This is good recipe to use with any leftover risotto you have and they are absolutely delicious but simple to prepare.
Prep: 5-10 minutes
Cook: 10 minutes
500g cooked cold risotto
100g buffalo mozzarella , cut into around 20 small pieces
100g plain flour
1-2 eggs, beaten
100g dried bread crumbs
Oil for deep frying
Suppli Balls: With wet hands place a tablespoon of the risotto onto the palm of your hand. Flatten it out and place a piece of mozzarella in the centre. Seal it by bringing the risotto round it to form a ball. Repeat this with the rest of the risotto
To Coat: Place the flour on a plate, the beaten eggs in a bowl and the crumbs on a plate. Roll the balls in the flour until covered, shake off the excess flour, then coat them in egg and finally roll them in the crumbs. Refrigerate them until ready to cook.

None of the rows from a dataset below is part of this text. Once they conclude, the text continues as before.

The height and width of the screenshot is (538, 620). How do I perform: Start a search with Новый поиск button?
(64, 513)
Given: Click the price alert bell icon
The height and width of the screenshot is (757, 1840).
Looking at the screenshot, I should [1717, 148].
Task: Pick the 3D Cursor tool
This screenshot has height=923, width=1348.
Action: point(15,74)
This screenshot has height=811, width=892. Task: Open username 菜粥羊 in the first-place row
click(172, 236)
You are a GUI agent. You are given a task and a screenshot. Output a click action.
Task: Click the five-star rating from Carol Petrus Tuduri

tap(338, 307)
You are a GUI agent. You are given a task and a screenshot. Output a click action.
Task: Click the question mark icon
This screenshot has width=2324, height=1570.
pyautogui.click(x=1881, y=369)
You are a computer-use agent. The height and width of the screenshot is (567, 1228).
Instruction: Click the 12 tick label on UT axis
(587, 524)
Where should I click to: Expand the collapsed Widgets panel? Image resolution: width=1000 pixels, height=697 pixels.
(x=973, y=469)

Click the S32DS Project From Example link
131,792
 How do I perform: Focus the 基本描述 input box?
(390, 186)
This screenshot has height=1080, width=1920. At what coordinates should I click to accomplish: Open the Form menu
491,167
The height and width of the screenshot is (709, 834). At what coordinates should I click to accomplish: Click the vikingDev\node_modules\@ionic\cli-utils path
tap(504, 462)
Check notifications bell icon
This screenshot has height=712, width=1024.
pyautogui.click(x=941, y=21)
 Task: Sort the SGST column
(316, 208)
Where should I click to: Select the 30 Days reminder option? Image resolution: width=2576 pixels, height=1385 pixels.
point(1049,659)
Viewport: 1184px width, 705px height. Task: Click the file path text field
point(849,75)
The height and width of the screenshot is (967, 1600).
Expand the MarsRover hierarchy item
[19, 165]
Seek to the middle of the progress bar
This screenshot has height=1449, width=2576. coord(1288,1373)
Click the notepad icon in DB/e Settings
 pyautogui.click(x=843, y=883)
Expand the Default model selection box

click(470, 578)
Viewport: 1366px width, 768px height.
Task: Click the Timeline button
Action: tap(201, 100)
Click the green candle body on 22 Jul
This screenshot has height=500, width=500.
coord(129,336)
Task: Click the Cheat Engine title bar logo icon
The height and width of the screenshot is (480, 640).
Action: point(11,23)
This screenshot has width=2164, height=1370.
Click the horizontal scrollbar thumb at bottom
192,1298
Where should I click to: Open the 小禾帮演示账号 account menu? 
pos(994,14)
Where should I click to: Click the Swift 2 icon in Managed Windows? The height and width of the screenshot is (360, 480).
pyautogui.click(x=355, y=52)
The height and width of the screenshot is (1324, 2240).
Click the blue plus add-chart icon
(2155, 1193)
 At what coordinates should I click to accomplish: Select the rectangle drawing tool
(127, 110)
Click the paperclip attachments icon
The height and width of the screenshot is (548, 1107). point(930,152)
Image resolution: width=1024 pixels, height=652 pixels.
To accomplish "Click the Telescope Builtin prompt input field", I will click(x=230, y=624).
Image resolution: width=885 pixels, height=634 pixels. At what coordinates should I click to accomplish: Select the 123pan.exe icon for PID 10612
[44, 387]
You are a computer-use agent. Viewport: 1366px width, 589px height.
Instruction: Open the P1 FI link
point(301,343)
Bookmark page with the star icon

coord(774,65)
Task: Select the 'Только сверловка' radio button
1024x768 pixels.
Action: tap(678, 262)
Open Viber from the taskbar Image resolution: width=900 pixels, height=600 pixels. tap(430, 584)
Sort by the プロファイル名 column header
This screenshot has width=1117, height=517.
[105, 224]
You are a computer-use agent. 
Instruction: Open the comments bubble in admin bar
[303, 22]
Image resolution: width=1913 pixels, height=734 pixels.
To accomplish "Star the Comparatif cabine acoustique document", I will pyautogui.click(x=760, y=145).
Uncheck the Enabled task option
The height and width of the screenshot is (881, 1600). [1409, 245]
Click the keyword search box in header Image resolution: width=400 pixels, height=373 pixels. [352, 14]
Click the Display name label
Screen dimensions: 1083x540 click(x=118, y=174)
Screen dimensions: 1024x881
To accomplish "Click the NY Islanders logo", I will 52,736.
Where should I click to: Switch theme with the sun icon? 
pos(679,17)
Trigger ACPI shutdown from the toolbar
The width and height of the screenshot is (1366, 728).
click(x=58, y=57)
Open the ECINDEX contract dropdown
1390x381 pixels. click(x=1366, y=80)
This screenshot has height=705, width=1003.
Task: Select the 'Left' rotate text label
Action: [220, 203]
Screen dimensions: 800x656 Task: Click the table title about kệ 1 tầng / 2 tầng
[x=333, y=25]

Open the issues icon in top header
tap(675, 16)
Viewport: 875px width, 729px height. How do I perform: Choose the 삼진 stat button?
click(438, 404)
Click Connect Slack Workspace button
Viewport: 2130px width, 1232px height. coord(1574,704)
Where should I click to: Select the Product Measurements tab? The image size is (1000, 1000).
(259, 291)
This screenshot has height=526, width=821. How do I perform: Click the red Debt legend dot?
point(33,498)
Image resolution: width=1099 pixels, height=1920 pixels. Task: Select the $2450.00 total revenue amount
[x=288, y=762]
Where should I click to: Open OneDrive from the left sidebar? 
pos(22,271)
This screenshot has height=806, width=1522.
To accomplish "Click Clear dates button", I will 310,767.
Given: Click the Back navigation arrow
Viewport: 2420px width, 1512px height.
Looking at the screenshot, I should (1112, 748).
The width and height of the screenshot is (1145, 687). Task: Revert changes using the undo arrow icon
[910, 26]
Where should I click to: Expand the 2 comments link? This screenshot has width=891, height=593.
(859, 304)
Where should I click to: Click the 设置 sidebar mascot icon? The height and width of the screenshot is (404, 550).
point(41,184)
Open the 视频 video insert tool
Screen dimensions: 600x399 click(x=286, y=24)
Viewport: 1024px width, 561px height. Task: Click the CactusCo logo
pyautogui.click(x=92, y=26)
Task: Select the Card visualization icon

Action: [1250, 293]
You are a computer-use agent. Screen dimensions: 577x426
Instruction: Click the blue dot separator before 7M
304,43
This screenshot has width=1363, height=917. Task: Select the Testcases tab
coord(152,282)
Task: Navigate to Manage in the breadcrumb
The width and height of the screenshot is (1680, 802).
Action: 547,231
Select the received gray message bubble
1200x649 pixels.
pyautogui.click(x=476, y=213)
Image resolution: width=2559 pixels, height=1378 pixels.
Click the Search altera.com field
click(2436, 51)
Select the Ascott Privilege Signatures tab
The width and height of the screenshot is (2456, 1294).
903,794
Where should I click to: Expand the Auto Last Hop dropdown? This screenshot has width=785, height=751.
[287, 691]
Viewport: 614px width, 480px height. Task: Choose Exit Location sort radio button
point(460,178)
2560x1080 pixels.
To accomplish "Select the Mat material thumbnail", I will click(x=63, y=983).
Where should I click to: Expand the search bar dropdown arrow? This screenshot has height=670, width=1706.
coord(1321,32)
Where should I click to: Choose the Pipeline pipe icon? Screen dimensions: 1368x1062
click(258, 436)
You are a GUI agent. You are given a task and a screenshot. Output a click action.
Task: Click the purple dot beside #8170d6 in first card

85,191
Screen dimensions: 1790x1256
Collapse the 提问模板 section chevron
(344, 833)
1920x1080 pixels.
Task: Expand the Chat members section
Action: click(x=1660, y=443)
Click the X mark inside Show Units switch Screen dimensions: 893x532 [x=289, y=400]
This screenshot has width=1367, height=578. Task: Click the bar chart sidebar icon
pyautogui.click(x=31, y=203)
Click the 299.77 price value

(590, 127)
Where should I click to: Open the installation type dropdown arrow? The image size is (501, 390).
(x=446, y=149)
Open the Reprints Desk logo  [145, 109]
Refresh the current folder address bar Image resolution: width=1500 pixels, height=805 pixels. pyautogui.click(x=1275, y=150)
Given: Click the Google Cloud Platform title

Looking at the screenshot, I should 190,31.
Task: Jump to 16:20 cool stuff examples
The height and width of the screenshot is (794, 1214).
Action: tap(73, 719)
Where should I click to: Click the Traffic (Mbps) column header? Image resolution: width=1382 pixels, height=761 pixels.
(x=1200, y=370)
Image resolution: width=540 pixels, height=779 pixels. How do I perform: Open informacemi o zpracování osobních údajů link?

To Deep Fry: Heat some oil in a deep fryer, wok or large saucepan to 190° C or until a cube of bread when dropped in the oil floats to the top and is crisp and golden. Fry a few balls at a time in the oil for 2-4 minutes turning them so that all sides become crisp and golden, remove them from the heat and drain them on paper toweling. Repeat this until you have cooked all the balls.
To Serve: Serve the suppli balls hot as part of a meal or canapé or cold as a picnic dish.